** begin **
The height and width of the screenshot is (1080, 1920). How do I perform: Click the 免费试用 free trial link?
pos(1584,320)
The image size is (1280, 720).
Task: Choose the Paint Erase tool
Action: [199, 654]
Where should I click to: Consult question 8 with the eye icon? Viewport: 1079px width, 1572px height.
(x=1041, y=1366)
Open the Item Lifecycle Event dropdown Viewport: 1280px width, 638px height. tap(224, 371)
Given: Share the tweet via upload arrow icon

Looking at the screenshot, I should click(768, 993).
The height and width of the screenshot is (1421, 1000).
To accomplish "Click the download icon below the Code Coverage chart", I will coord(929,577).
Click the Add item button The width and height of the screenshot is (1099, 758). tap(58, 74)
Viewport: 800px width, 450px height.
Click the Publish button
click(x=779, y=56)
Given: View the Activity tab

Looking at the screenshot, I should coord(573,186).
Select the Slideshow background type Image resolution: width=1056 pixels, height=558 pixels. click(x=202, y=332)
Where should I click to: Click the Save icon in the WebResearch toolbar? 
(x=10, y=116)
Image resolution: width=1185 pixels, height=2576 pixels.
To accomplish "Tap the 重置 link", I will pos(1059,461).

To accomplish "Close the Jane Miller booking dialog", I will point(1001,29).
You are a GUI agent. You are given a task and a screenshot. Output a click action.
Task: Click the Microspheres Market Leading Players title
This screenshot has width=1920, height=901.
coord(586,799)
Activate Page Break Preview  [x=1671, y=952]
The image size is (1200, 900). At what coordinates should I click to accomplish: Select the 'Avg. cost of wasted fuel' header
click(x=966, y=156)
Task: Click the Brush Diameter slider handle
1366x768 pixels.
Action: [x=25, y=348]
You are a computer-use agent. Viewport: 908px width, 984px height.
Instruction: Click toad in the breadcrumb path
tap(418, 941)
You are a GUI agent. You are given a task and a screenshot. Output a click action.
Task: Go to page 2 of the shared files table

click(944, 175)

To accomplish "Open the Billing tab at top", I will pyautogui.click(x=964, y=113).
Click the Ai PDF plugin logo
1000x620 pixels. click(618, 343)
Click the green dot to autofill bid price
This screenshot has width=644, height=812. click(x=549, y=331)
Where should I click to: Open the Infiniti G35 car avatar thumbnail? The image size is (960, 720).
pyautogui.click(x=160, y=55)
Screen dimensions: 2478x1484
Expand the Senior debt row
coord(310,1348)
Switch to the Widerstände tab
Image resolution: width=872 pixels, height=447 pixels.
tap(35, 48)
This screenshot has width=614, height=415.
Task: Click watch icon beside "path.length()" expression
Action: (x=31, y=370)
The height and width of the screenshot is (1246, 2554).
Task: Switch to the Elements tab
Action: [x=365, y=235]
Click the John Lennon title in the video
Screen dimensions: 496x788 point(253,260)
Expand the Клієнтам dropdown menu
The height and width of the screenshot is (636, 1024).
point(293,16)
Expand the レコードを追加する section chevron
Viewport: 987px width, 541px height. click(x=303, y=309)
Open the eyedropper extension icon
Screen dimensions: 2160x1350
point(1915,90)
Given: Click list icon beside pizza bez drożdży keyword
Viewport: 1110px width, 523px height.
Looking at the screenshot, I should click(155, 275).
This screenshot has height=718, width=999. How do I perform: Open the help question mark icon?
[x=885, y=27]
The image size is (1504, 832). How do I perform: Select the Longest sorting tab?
** end **
* **REQUIRED WORK**
Reproduce verbatim the records from the line with "Where should I click to: Consult" to the line with "Click the Add", both included.

* **FULL ANSWER**
Where should I click to: Consult question 8 with the eye icon? Viewport: 1079px width, 1572px height.
(x=1041, y=1366)
Open the Item Lifecycle Event dropdown Viewport: 1280px width, 638px height. tap(224, 371)
Given: Share the tweet via upload arrow icon

Looking at the screenshot, I should click(768, 993).
The height and width of the screenshot is (1421, 1000).
To accomplish "Click the download icon below the Code Coverage chart", I will coord(929,577).
Click the Add item button The width and height of the screenshot is (1099, 758). tap(58, 74)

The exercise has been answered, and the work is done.